Каждое утро вставал и радовался,
как ты добра, как ты хороша,
как в небольшом достижимом радиусе
дышит твоя душа.
Ночью по нескольку раз прислушивался:
спишь ли, читаешь ли, сносишь ли боль?
Не было в длинной жизни лучшего,
чем эти жалость, страх, любовь.
Чем только мог, с судьбою рассчитывался,
лишь бы не гас язычок огня,
лишь бы ещё оставался и числился,
лился, как прежде, твой свет на меня.
Какой горький узор судьбы: смерть, та, которая на войне, научила его писать стихи. А смерть, та, которая забрала жену, съела его речь, напоследок вызвав последний приход стихов.
В воспоминаниях о Слуцком есть один эпизод, когда он уже попросился в больницу для душевнобольных (видимо, боль была слишком сильной, не мог ее вынести сам, в одиночку, без лекарственной помощи):
«Палата была большая, коек на 20, слева от входа через несколько метров небольшой закуток с отдельным сортиром без двери, всё просматривалось. Пациенты, все в линялых пижамах, вели себя смирно, одни лежали, другие бродили по палате, криков не слышал. Б. А. лежал на койке, предложил мне сесть. Сильно поседел. Усы неряшливо топорщились. Койка железная, байковое одеяло, рядом, у противоположной стены – стандартный столик с единственным стулом, за ним – чугунная батарея, больше ничего. Не помню, было ли окно. Поблагодарил за отвар, – желудок отказывает, – долго смотрел в какую-то точку, как будто меня не было. Я хотел извиниться, что не прилетел в феврале на похороны [жены] (всё равно бы не успел), но тут он сам помог мне: "Я думал, это я поддерживал её все эти годы, двенадцать лет, а это она меня держала..." Потом, через большую паузу: "Я был неправ. Всё, что увеличивает удельный вес человека в этой жизни, все религиозные доктрины, они нужнее всего". Пауза. "Вот дадут тебе вместо жены банку с пеплом..."».
Большая любовь – это большая ноша. Особенно, когда ее отнимают.
Несешь ее, несешь, а сил все меньше.
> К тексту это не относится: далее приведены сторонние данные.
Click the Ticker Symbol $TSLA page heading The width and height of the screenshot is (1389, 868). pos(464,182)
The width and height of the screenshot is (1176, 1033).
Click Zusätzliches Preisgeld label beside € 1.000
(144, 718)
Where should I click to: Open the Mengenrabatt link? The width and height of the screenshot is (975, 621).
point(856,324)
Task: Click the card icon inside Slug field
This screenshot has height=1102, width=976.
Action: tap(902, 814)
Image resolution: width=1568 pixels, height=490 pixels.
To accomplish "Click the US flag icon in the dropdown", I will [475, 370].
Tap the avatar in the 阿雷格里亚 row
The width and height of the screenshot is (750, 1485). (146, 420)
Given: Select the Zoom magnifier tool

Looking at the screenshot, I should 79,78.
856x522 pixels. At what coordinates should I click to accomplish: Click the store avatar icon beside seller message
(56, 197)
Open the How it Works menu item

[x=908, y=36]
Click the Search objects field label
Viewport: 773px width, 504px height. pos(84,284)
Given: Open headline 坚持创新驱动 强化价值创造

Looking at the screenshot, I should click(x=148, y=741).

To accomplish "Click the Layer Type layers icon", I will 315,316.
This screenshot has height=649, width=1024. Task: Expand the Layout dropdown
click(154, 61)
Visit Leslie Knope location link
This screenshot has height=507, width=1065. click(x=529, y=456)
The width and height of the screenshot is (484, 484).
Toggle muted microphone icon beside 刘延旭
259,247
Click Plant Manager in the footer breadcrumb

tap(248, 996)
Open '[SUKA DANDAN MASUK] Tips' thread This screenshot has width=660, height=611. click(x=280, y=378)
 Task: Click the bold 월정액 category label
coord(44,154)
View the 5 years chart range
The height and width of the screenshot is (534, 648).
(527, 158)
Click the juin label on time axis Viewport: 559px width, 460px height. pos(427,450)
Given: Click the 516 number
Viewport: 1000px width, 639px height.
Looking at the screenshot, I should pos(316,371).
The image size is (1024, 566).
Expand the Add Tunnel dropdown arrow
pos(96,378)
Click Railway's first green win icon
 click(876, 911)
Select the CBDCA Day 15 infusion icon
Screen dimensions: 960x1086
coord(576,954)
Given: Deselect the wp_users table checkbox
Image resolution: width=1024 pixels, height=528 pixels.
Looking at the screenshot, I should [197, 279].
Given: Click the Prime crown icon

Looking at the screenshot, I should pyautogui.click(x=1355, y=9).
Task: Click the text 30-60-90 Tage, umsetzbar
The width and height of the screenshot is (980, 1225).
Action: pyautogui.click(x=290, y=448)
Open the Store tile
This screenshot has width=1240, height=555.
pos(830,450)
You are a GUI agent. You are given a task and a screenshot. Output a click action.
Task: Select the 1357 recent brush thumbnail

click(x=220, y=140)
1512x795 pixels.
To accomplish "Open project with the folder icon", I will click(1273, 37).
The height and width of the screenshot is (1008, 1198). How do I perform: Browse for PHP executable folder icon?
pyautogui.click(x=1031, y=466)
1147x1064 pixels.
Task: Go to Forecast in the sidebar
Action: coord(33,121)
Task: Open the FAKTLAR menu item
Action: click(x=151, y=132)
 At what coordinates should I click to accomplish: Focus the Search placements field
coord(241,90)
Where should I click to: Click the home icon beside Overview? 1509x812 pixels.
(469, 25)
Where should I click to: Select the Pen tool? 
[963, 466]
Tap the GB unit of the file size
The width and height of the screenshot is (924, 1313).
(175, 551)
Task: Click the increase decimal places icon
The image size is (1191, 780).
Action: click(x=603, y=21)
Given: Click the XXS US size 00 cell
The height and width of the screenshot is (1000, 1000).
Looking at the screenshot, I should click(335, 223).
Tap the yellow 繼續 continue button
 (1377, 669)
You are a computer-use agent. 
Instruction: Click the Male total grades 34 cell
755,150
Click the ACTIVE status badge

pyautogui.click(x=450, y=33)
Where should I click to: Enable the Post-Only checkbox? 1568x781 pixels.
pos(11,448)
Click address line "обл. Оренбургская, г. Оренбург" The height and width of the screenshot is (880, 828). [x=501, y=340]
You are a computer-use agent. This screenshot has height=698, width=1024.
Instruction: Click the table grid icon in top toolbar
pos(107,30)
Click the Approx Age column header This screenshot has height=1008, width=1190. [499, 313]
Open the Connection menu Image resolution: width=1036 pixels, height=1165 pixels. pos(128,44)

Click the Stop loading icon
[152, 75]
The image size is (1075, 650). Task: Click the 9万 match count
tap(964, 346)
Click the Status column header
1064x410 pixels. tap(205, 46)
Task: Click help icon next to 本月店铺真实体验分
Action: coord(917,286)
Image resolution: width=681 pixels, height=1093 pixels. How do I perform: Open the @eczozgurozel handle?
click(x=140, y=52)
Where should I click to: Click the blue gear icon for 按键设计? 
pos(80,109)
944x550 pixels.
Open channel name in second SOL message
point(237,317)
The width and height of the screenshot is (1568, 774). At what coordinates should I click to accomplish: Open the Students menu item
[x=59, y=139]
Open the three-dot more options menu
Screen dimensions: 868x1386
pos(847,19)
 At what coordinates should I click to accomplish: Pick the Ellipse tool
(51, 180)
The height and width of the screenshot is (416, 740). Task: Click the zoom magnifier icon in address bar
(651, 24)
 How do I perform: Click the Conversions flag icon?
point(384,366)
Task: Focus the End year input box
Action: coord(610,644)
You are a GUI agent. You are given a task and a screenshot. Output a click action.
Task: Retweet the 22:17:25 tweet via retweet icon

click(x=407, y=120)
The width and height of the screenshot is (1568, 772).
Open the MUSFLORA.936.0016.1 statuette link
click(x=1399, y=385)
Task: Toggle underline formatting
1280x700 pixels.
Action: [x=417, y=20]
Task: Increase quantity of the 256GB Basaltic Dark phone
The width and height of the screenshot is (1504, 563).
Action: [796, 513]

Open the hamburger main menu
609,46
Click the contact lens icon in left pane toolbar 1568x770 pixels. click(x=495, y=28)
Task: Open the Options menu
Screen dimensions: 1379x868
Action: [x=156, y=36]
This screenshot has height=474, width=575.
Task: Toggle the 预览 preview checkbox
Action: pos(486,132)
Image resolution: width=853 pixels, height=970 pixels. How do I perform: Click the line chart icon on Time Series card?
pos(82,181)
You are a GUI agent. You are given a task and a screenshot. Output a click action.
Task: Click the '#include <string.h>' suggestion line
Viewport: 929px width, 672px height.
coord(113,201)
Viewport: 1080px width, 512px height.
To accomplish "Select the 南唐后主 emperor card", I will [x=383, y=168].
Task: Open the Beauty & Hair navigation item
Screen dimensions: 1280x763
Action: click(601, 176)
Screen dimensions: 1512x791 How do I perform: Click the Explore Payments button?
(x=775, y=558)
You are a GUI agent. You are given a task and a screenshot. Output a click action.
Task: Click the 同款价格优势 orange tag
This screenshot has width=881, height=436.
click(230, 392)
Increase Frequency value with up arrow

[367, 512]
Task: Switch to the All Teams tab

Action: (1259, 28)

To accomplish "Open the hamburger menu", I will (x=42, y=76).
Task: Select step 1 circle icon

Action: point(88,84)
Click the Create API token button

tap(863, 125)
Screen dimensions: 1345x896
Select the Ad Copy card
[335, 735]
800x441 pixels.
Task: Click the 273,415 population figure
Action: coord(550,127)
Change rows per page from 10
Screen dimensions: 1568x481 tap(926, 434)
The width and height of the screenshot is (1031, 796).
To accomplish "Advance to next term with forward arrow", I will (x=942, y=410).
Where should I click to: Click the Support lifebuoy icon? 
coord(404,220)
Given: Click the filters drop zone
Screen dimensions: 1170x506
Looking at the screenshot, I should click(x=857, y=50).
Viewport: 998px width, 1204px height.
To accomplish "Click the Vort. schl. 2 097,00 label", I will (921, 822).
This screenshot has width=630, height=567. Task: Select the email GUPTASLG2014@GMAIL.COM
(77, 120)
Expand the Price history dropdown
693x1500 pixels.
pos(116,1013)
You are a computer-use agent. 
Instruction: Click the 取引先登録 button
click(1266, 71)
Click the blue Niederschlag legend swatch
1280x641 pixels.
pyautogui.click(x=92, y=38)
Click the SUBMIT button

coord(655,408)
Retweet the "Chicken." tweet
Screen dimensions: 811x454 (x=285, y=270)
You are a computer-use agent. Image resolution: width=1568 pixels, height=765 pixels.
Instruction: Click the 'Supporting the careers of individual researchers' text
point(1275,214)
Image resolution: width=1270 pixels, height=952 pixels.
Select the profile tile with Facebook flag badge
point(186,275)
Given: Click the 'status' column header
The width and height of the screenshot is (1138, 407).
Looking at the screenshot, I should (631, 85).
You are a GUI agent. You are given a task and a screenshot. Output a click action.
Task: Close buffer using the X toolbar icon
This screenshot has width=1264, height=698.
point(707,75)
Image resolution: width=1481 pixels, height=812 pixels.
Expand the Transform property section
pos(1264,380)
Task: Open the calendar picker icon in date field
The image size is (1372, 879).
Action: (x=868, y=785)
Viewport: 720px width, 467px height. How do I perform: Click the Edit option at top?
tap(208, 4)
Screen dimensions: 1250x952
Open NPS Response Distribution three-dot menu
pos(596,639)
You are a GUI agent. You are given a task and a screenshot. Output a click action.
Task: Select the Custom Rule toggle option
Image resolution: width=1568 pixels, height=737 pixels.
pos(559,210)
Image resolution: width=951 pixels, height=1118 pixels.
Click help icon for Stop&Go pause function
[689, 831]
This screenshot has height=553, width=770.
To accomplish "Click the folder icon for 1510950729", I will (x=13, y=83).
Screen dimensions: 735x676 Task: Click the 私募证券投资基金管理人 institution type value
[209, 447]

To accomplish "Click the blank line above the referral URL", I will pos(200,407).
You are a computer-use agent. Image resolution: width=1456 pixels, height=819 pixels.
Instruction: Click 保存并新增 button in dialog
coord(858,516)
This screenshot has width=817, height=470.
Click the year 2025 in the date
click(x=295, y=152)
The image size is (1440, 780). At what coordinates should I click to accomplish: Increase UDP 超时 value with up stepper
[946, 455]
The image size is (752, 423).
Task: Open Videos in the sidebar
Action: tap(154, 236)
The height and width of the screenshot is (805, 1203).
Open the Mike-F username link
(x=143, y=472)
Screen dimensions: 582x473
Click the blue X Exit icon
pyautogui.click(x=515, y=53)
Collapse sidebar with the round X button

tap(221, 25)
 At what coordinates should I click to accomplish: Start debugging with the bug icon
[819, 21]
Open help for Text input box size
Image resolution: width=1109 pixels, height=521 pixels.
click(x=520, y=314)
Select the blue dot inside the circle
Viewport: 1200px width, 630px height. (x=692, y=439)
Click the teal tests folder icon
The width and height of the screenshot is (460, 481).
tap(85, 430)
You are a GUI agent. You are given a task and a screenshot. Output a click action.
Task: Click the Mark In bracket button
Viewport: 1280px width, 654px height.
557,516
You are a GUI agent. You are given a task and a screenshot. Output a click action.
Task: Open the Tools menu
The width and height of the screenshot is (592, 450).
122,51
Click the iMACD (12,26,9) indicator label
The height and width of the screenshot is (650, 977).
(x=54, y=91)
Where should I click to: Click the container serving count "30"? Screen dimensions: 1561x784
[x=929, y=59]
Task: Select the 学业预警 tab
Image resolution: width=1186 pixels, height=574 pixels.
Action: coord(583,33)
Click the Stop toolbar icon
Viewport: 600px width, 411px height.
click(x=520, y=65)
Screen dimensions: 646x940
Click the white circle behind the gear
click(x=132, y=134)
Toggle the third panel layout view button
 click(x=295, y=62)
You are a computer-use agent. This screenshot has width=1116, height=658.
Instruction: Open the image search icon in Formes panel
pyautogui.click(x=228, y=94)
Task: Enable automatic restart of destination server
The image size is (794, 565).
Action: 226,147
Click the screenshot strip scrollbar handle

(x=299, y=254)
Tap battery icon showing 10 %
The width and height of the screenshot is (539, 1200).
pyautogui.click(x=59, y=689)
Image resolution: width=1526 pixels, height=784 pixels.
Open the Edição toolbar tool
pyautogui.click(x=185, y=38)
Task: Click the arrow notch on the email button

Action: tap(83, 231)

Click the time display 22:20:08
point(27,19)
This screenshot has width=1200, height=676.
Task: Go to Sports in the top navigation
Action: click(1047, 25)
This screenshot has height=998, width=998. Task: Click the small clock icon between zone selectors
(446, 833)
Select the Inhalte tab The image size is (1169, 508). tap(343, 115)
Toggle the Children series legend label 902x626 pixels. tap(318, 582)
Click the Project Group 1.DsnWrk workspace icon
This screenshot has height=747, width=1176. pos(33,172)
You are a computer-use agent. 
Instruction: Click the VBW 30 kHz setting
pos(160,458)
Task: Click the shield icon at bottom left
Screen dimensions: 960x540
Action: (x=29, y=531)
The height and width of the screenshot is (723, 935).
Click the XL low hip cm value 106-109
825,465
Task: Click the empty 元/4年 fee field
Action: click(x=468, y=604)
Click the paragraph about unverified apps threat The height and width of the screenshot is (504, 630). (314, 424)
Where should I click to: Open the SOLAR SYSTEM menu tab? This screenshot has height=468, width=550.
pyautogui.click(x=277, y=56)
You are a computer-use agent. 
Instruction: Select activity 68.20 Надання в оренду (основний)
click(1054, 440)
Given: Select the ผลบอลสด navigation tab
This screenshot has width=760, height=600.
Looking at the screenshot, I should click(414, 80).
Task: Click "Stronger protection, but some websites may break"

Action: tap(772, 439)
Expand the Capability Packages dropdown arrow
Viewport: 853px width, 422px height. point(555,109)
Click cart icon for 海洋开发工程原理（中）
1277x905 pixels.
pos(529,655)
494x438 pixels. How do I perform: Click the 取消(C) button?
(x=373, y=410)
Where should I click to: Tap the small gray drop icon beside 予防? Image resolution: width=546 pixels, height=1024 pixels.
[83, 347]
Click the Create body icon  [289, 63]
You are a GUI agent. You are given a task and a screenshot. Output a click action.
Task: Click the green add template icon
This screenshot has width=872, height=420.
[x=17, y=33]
И вот их совсем не стало.
***
Жена умирала и умерла –
в последний раз на меня
поглядела, – и стали надолго
мои дела,
до них мне больше не было
дела.
В последний раз взглянула
она не на меня, не на всё
живое. Глазами блеснув,
тряхнув головою,
иным была она изумлена.
Я метрах в двух с половиной
сидел какую-то книгу
спроста листая, когда она
переходила предел, тряхнув
головой,
глазами блистая.
И вдруг,
хорошея на всю болезнь,
на целую жизнь помолодела
и смерти молча сказала: «Не лезь!»
Как равная,
ей в глаза поглядела.
(Борис Слуцкий)
Помолодеть на всю жизнь, отшить смерть (во втором значении звучит как «вышить, отстрочить, закончить себе по мерке»), оставить тех, кто любил тебя, безутешными, стать стихами и наконец перестать мучиться.